Question

In Exercise 45-52, use the One-to-One Property to solve the equation for $$x$$.$$e^{x^{2}+6}=e^{5 x}$$

Answer

**step1** Understanding the problem and scope

As a mathematician, I recognize that this problem, which involves exponential functions and solving a quadratic equation, is typically encountered in higher-level mathematics courses (e.g., Algebra 2 or Pre-Calculus), and thus falls outside the scope of elementary school (K-5) mathematics as per the general guidelines. However, given the explicit instruction to solve this specific equation using the 'One-to-One Property', I will proceed with the mathematically appropriate steps to determine the value(s) of $$x$$.

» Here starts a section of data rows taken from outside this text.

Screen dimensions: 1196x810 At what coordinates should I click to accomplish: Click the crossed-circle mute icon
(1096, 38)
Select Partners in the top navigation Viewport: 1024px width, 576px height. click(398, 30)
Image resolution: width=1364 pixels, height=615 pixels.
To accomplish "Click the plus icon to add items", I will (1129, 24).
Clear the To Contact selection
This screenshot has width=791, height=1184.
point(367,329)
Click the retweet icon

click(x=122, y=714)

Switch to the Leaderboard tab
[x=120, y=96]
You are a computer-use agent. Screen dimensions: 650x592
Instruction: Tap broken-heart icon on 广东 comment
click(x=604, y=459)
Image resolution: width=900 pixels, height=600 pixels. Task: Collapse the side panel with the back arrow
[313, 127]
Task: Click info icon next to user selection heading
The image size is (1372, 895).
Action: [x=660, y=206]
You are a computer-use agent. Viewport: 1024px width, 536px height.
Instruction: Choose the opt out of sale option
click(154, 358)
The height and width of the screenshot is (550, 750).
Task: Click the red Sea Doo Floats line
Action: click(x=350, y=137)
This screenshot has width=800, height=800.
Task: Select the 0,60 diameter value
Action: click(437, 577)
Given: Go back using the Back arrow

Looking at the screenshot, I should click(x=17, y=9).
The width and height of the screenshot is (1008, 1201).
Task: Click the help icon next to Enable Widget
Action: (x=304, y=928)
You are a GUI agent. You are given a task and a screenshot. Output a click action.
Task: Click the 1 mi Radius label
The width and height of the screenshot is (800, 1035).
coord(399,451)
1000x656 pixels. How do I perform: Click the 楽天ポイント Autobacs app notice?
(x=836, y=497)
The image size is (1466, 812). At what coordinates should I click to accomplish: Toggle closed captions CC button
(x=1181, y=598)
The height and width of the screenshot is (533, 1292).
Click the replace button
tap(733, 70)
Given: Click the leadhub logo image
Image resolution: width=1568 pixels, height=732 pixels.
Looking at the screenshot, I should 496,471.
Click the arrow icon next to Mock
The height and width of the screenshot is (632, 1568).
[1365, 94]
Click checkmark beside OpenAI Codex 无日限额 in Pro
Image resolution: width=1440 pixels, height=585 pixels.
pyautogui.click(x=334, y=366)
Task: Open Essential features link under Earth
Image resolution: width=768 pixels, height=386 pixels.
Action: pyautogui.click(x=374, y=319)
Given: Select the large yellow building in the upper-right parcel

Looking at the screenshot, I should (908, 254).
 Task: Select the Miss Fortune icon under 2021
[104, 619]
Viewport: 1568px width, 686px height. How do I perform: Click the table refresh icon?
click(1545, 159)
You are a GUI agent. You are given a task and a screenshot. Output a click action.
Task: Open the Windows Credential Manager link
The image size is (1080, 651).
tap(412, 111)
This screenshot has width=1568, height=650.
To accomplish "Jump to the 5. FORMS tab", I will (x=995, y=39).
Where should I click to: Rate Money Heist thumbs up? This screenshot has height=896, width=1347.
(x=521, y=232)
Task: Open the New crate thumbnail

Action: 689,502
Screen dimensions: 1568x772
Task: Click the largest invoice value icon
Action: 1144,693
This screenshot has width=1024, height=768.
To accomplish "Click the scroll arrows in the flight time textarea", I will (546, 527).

**step2** Applying the One-to-One Property

The problem asks us to solve the equation $$e^{x^{2}+6}=e^{5 x}$$ for $$x$$. The One-to-One Property for exponential functions states that if two exponential expressions with the same base are equal, then their exponents must also be equal. In this equation, both sides have the base $$e$$, which is a constant value approximately equal to 2.718. Since $$e$$ is greater than 0 and not equal to 1, the One-to-One Property applies.
Therefore, we can equate the exponents:
$$x^{2}+6 = 5x$$

**step3** Rearranging the equation into standard form

To solve this equation, which is a quadratic equation, we need to set one side of the equation to zero. We can achieve this by subtracting $$5x$$ from both sides of the equation:
$$x^{2} - 5x + 6 = 0$$

**step4** Factoring the quadratic expression

We need to find two numbers that multiply to the constant term (which is $$+6$$) and add up to the coefficient of the $$x$$ term (which is $$-5$$). After considering pairs of factors for 6, we find that the numbers $$-2$$ and $$-3$$ satisfy these conditions, as $$-2 \times -3 = 6$$ and $$-2 + (-3) = -5$$.
So, we can factor the quadratic expression as follows:
$$(x - 2)(x - 3) = 0$$

**step5** Solving for x

For the product of two factors to be zero, at least one of the factors must be equal to zero.
Case 1: Set the first factor equal to zero:
$$x - 2 = 0$$
To isolate $$x$$, we add $$2$$ to both sides of the equation:
$$x = 2$$
Case 2: Set the second factor equal to zero:
$$x - 3 = 0$$
To isolate $$x$$, we add $$3$$ to both sides of the equation:
$$x = 3$$
Therefore, the values of $$x$$ that satisfy the original equation are $$2$$ and $$3$$.